# What you should do
With no edits of any kind, print each record that follows.

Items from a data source
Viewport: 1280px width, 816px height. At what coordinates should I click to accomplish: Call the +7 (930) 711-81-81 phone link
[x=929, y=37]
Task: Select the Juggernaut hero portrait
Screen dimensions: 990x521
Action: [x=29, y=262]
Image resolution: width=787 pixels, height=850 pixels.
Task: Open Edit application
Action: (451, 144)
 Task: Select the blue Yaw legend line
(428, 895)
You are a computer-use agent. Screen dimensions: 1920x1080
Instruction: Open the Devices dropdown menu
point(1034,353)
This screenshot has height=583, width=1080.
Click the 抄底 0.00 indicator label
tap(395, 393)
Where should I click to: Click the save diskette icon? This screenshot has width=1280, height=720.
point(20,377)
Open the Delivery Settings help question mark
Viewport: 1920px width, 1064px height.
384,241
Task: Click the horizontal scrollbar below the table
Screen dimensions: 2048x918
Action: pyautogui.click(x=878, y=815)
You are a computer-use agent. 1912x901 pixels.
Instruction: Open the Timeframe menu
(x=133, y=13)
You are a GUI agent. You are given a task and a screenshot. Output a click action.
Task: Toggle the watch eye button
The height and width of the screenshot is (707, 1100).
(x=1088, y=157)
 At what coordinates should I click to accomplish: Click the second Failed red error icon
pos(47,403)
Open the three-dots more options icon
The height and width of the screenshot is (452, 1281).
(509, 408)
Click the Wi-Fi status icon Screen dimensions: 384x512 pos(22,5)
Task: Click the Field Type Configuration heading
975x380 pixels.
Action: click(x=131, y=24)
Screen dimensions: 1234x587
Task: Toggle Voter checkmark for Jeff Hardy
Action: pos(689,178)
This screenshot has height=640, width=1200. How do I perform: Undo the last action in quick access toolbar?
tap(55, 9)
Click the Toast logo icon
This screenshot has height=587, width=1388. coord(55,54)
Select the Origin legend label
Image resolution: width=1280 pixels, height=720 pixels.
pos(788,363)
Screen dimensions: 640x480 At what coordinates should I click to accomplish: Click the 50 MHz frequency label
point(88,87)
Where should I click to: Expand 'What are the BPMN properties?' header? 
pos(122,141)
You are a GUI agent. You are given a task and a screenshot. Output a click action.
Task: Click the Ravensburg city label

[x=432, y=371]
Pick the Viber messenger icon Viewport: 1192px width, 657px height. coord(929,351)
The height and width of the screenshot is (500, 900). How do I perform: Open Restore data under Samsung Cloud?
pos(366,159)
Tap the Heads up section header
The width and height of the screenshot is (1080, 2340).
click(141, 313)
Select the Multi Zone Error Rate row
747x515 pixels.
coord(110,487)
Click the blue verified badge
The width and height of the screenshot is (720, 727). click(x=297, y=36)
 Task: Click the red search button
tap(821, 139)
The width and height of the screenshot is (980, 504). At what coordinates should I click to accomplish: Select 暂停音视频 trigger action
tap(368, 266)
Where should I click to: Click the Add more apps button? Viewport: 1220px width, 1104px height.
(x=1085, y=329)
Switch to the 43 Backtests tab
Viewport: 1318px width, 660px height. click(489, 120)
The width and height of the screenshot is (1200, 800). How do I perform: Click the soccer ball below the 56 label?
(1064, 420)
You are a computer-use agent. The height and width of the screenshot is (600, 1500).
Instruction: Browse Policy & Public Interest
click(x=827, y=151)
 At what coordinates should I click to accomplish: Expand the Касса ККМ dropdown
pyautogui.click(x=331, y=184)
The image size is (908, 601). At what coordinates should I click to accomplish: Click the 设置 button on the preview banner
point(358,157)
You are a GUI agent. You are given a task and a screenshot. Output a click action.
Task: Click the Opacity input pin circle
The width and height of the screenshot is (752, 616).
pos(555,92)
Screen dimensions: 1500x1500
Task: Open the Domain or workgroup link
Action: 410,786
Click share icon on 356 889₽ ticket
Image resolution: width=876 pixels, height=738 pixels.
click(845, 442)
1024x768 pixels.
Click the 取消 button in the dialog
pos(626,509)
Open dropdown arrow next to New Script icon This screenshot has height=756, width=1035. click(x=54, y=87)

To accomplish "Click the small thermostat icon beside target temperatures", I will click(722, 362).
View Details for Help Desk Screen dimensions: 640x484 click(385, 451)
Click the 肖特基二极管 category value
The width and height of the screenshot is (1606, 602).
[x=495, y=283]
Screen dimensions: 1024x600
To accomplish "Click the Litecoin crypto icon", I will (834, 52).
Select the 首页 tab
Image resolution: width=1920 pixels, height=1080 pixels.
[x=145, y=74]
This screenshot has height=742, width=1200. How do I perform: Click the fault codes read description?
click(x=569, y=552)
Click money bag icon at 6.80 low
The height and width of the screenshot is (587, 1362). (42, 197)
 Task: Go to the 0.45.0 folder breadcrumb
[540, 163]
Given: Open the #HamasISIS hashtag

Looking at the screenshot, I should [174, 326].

# Task solution
Viewport: 1280px width, 816px height. At what coordinates should I click to accomplish: Call the +7 (930) 711-81-81 phone link
[x=929, y=37]
Task: Select the Juggernaut hero portrait
Screen dimensions: 990x521
Action: [x=29, y=262]
Image resolution: width=787 pixels, height=850 pixels.
Task: Open Edit application
Action: (451, 144)
 Task: Select the blue Yaw legend line
(428, 895)
You are a computer-use agent. Screen dimensions: 1920x1080
Instruction: Open the Devices dropdown menu
point(1034,353)
This screenshot has height=583, width=1080.
Click the 抄底 0.00 indicator label
tap(395, 393)
Where should I click to: Click the save diskette icon? This screenshot has width=1280, height=720.
point(20,377)
Open the Delivery Settings help question mark
Viewport: 1920px width, 1064px height.
384,241
Task: Click the horizontal scrollbar below the table
Screen dimensions: 2048x918
Action: pyautogui.click(x=878, y=815)
You are a computer-use agent. 1912x901 pixels.
Instruction: Open the Timeframe menu
(x=133, y=13)
You are a GUI agent. You are given a task and a screenshot. Output a click action.
Task: Toggle the watch eye button
The height and width of the screenshot is (707, 1100).
(x=1088, y=157)
 At what coordinates should I click to accomplish: Click the second Failed red error icon
pos(47,403)
Open the three-dots more options icon
The height and width of the screenshot is (452, 1281).
(509, 408)
Click the Wi-Fi status icon Screen dimensions: 384x512 pos(22,5)
Task: Click the Field Type Configuration heading
975x380 pixels.
Action: click(x=131, y=24)
Screen dimensions: 1234x587
Task: Toggle Voter checkmark for Jeff Hardy
Action: pos(689,178)
This screenshot has height=640, width=1200. How do I perform: Undo the last action in quick access toolbar?
tap(55, 9)
Click the Toast logo icon
This screenshot has height=587, width=1388. coord(55,54)
Select the Origin legend label
Image resolution: width=1280 pixels, height=720 pixels.
pos(788,363)
Screen dimensions: 640x480 At what coordinates should I click to accomplish: Click the 50 MHz frequency label
point(88,87)
Where should I click to: Expand 'What are the BPMN properties?' header? 
pos(122,141)
You are a GUI agent. You are given a task and a screenshot. Output a click action.
Task: Click the Ravensburg city label

[x=432, y=371]
Pick the Viber messenger icon Viewport: 1192px width, 657px height. coord(929,351)
The height and width of the screenshot is (500, 900). How do I perform: Open Restore data under Samsung Cloud?
pos(366,159)
Tap the Heads up section header
The width and height of the screenshot is (1080, 2340).
click(141, 313)
Select the Multi Zone Error Rate row
747x515 pixels.
coord(110,487)
Click the blue verified badge
The width and height of the screenshot is (720, 727). click(x=297, y=36)
 Task: Click the red search button
tap(821, 139)
The width and height of the screenshot is (980, 504). At what coordinates should I click to accomplish: Select 暂停音视频 trigger action
tap(368, 266)
Where should I click to: Click the Add more apps button? Viewport: 1220px width, 1104px height.
(x=1085, y=329)
Switch to the 43 Backtests tab
Viewport: 1318px width, 660px height. click(489, 120)
The width and height of the screenshot is (1200, 800). How do I perform: Click the soccer ball below the 56 label?
(1064, 420)
You are a computer-use agent. The height and width of the screenshot is (600, 1500).
Instruction: Browse Policy & Public Interest
click(x=827, y=151)
 At what coordinates should I click to accomplish: Expand the Касса ККМ dropdown
pyautogui.click(x=331, y=184)
The image size is (908, 601). At what coordinates should I click to accomplish: Click the 设置 button on the preview banner
point(358,157)
You are a GUI agent. You are given a task and a screenshot. Output a click action.
Task: Click the Opacity input pin circle
The width and height of the screenshot is (752, 616).
pos(555,92)
Screen dimensions: 1500x1500
Task: Open the Domain or workgroup link
Action: 410,786
Click share icon on 356 889₽ ticket
Image resolution: width=876 pixels, height=738 pixels.
click(845, 442)
1024x768 pixels.
Click the 取消 button in the dialog
pos(626,509)
Open dropdown arrow next to New Script icon This screenshot has height=756, width=1035. click(x=54, y=87)

To accomplish "Click the small thermostat icon beside target temperatures", I will click(722, 362).
View Details for Help Desk Screen dimensions: 640x484 click(385, 451)
Click the 肖特基二极管 category value
The width and height of the screenshot is (1606, 602).
[x=495, y=283]
Screen dimensions: 1024x600
To accomplish "Click the Litecoin crypto icon", I will (834, 52).
Select the 首页 tab
Image resolution: width=1920 pixels, height=1080 pixels.
[x=145, y=74]
This screenshot has height=742, width=1200. How do I perform: Click the fault codes read description?
click(x=569, y=552)
Click money bag icon at 6.80 low
The height and width of the screenshot is (587, 1362). (42, 197)
 Task: Go to the 0.45.0 folder breadcrumb
[540, 163]
Given: Open the #HamasISIS hashtag

Looking at the screenshot, I should [174, 326].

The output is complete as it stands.